Campagne référendaire en faveur du ‘’Oui’’: les membres du cabinet présidentiel et du Gouvernement en première ligne
La campagne référendaire en vue de l’adoption d’une nouvelle Constitution bat son plein en République de Guinée. Elle s’est ouverte le 31 août dernier et se fermera le 18 septembre, pour un scrutin prévu trois jours plus tard, c’est-à-dire le 21 septembre 2025. Et ce qui crève les yeux aujourd’hui, c’est que les membres du cabinet présidentiel et ceux du gouvernement sont en première ligne de cette campagne sur toute l’étendue du territoire nationale.Le mercredi 10 septembre, le ministre directeur de cabinet de la Présidence de la République, Monsieur Djiba Diakité et d’autres ministres (Mory Condé, Dre Diaka Sidibé, Laye Sékou Camara, Aboubacar Camara, Dr Morissanda Kouyaté, Aminata Camara, Karamo Diawara) ont lancé la campagne au compte de la région administrative de Kankan qui comprend : Kankan, Siguiri, Kérouané, Kouroussa, Mandiana. C’est la place des Martyrs de Kankan qui a servi de cadre à cette gigantesque mobilisation qui témoigne de l’adhésion totale et inconditionnelle des populations aux idéaux du CNRD et de son président visionnaire, le Général d’armée Mamadi Doumbouya.
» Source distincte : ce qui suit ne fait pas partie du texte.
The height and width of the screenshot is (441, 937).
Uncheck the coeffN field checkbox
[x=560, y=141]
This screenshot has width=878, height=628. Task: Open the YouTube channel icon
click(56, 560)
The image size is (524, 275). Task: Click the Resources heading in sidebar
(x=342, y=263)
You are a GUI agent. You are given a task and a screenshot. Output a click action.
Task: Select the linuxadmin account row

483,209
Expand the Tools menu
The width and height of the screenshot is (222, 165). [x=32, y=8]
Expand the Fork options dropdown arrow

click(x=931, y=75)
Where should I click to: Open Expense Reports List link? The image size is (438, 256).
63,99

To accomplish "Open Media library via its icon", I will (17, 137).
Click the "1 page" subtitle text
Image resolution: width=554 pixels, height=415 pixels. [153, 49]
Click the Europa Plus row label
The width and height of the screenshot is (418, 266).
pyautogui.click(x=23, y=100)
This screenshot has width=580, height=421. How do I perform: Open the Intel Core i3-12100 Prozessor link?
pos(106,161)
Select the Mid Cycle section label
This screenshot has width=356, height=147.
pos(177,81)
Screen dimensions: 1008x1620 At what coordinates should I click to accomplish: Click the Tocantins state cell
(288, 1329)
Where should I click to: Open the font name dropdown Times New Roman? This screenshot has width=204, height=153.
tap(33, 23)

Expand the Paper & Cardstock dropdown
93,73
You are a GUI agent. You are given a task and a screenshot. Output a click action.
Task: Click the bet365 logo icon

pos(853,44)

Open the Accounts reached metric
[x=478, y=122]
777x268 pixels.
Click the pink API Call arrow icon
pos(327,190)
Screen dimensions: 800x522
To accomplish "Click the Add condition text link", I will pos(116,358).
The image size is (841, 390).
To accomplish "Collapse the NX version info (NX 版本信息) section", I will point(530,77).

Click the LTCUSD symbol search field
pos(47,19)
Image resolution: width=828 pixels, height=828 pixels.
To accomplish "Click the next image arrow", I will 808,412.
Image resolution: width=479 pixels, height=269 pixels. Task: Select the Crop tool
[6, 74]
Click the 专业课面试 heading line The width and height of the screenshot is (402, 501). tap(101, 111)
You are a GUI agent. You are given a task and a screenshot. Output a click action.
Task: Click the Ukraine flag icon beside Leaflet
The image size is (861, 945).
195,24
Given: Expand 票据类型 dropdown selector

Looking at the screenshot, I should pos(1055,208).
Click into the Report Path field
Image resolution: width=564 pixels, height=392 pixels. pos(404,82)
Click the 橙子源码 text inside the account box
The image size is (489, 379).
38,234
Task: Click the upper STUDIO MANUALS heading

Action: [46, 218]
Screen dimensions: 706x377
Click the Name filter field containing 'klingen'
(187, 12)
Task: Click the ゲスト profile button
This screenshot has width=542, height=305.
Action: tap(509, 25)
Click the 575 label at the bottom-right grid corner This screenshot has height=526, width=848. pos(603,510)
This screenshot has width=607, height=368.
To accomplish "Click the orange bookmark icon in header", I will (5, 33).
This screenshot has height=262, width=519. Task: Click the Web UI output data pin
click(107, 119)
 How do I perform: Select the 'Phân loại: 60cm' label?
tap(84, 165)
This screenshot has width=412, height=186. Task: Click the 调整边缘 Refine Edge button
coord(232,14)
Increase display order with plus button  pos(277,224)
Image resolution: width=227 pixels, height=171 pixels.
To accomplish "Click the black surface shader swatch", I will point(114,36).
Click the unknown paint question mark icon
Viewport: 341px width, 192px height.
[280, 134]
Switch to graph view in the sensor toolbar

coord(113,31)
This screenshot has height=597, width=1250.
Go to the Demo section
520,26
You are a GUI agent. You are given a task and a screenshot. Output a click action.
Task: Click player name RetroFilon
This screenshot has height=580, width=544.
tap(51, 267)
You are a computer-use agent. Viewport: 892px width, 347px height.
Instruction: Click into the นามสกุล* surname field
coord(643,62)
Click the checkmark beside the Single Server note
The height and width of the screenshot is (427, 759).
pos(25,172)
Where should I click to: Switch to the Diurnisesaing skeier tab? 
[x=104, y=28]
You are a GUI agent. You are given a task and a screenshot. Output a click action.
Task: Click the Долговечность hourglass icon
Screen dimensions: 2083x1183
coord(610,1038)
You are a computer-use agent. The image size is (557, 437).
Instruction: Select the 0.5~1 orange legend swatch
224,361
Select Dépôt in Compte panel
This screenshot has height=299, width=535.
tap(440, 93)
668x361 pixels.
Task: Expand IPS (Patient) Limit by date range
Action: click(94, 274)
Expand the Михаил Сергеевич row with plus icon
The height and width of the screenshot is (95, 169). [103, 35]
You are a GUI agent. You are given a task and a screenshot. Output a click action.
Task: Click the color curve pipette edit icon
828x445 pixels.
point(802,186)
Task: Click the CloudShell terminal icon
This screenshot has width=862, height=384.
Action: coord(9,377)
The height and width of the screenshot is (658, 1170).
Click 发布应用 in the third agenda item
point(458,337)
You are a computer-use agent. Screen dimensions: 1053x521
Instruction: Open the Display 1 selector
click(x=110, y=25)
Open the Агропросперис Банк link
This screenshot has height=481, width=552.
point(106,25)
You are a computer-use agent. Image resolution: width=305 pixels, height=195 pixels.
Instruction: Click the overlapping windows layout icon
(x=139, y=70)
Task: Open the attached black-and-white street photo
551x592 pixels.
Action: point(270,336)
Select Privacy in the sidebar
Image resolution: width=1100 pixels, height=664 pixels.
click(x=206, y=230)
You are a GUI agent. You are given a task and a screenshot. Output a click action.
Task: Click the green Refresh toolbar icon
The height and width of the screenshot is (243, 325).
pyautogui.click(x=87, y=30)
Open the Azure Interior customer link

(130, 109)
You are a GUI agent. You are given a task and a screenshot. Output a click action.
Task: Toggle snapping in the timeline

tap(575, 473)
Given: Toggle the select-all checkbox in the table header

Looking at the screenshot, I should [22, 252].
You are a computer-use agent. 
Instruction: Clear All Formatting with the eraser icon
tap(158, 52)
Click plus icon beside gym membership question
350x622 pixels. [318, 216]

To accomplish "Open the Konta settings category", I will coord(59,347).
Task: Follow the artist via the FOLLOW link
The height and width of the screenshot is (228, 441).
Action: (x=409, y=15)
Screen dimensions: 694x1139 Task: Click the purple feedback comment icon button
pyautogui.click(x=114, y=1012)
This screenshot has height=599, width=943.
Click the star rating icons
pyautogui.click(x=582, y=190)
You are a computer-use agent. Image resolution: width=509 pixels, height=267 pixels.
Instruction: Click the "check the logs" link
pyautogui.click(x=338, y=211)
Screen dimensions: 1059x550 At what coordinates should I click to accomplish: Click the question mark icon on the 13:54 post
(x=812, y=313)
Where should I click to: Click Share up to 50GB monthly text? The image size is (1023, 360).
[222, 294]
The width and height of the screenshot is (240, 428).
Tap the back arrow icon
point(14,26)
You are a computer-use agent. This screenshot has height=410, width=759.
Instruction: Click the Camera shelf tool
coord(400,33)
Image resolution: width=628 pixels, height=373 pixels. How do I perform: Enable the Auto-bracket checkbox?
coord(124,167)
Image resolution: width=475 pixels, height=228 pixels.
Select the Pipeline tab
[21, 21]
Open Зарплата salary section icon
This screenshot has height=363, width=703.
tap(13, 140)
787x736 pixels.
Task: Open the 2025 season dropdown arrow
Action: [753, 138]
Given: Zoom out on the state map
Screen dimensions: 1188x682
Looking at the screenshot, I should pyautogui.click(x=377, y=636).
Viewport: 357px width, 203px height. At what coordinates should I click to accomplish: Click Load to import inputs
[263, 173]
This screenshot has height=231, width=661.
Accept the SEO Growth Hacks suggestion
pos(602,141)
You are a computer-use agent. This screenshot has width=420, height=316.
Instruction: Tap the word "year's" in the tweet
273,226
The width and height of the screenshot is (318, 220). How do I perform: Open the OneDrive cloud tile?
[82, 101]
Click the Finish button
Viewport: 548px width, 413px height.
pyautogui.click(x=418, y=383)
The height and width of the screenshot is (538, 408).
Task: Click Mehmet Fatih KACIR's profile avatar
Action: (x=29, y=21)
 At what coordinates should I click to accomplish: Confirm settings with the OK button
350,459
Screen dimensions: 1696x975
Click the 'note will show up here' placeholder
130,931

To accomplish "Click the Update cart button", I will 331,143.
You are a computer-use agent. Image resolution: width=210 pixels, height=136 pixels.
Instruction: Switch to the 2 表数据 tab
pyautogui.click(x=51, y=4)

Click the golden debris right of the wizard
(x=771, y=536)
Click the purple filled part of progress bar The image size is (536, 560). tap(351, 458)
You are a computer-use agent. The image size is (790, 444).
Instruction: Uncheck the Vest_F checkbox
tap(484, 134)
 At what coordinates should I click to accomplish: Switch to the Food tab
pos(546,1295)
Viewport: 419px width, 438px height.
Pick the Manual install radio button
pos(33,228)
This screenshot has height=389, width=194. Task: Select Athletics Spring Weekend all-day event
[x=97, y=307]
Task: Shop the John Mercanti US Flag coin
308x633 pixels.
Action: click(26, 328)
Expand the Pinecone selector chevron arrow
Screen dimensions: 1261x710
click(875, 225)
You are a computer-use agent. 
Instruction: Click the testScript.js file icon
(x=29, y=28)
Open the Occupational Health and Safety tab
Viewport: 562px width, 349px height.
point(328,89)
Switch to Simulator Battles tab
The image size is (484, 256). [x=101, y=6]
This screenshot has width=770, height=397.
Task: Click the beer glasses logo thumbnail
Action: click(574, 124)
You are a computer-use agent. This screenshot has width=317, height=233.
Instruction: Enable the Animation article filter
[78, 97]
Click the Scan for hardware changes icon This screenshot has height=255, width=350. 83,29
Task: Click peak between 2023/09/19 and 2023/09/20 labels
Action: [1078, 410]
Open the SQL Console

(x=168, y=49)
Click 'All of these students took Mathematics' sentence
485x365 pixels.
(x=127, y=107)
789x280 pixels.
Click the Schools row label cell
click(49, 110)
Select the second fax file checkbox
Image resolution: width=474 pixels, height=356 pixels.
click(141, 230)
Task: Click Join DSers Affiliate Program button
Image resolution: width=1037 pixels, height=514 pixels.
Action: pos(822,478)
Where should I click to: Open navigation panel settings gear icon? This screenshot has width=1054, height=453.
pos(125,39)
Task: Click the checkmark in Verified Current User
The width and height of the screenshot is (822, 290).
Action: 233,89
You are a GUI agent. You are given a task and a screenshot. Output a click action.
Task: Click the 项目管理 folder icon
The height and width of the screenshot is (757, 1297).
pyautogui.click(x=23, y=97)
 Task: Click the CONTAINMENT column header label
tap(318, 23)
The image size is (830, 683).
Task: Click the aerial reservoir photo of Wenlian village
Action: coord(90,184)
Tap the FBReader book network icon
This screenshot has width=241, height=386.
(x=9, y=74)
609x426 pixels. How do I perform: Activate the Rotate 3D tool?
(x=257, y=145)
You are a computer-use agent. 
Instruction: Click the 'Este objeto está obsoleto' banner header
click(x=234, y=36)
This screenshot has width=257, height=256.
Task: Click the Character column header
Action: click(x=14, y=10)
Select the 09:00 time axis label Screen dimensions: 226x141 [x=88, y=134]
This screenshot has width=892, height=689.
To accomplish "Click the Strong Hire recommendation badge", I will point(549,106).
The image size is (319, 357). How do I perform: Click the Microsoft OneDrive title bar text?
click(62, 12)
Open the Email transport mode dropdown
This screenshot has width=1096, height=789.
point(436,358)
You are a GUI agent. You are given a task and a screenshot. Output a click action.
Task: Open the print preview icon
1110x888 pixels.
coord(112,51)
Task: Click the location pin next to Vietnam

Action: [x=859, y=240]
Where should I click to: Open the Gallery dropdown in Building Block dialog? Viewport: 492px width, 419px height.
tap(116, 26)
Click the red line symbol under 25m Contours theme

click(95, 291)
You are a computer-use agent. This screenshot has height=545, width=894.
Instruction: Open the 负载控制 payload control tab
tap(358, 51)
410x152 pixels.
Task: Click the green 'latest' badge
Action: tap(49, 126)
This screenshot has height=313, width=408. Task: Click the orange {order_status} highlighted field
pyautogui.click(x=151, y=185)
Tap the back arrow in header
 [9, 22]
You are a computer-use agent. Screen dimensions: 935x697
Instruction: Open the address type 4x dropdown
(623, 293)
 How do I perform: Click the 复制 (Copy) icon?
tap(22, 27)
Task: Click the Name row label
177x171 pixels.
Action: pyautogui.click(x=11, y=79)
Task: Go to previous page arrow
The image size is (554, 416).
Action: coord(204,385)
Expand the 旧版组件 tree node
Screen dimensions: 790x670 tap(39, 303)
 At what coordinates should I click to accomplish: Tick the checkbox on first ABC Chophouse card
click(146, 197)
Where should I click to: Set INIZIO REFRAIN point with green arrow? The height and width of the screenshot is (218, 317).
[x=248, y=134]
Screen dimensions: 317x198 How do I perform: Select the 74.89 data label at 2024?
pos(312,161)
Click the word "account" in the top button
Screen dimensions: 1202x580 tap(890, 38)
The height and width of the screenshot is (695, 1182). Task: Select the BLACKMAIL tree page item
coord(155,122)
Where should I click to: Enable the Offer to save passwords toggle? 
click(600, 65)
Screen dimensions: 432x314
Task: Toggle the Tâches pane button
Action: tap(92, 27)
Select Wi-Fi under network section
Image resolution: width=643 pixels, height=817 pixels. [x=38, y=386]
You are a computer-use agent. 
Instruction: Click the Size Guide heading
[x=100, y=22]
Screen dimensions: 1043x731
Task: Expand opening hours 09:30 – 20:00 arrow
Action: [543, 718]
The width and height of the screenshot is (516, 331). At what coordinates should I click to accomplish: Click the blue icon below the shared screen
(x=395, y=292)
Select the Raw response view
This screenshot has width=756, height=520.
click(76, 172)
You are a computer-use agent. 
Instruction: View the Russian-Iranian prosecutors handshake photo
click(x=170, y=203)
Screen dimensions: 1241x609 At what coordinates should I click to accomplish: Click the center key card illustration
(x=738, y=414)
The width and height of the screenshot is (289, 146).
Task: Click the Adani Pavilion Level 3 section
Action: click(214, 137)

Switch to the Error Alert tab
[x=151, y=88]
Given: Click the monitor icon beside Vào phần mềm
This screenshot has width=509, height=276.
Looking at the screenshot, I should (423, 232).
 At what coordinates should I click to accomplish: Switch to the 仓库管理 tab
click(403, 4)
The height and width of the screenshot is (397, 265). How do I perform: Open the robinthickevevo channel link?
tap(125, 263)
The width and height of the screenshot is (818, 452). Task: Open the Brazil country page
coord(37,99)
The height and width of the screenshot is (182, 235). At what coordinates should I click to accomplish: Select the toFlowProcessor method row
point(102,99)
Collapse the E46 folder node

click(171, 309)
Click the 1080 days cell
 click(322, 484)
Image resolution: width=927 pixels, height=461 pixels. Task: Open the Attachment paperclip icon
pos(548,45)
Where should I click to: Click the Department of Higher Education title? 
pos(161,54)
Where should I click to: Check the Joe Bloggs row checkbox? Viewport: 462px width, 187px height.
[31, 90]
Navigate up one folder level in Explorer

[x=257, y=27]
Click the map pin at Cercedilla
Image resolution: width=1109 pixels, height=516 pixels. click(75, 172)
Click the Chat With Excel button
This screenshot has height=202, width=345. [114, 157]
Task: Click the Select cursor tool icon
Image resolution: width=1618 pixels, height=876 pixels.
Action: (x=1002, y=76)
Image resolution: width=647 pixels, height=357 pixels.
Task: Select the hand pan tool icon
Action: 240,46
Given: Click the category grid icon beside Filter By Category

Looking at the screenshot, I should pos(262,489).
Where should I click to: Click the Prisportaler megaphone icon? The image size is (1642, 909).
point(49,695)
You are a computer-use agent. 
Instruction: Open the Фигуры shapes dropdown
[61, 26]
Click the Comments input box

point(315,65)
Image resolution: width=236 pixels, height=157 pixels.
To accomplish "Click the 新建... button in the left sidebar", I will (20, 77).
En Moyenne Guinée, l’on a vu entre autres la Générale Aminata Diallo (membre du CNRD et Directrice générale de la CNPS), le ministre porte-parole du Gouvernement (Ousmane Gaoual Diallo) ou encore le ministre de la Jeunesse (Cellou Baldé) battre campagne en faveur d’un ‘’Oui’’ massif le 21 septembre prochain.
Quid de la Basse Guinée où les ministres Mourana Soumah, Moussa Moïse Sylla, Mariama Ciré Sylla, Facinet Sylla ne se sont pas fait prier pour prendre le lead de la campagne référendaire dans cette région stratégique. Les ministres et hauts cadres originaires des régions administres de N’zérékoré et de Faranah ne sont pas en reste.
Contrairement à ce que racontent les détracteurs du CNRD, le projet de nouvelle constitution à soumettre à référendum n’est pas taillé sur mesure. C’est plutôt le fruit d’un dialogue national inclusif, où toutes les composantes de notre société ont été consultées : partis politiques, syndicats, femmes, jeunes, leaders religieux, citoyens ordinaires, diaspora et personnes vivant avec un handicap. Les conseillers nationaux avaient fait le tour des quatre régions naturelles pour recueillir les avis et les aspirations légitimes des populations à la base. Un projet de nouvelle constitution a ensuite été remis au Président de la République, Chef de l’Etat, Chef suprême des Armées, le Général d’Armée Mamadi Doumbouya, avec des innovations majeures: le droit de pétition permettant aux citoyens de saisir les autorités sur des sujets d’intérêt général; la gratuité de l’éducation de base; la création d’un Sénat, représentant des collectivités et des corps sociaux, afin de renforcer la décentralisation; la valorisation des langues nationales pour rapprocher l’administration des citoyens et réhabiliter les identités culturelles.
Toutes et tous aux urnes le dimanche 21 septembre 2025 pour un ‘’Oui’’ massif au référendum constitutionnel.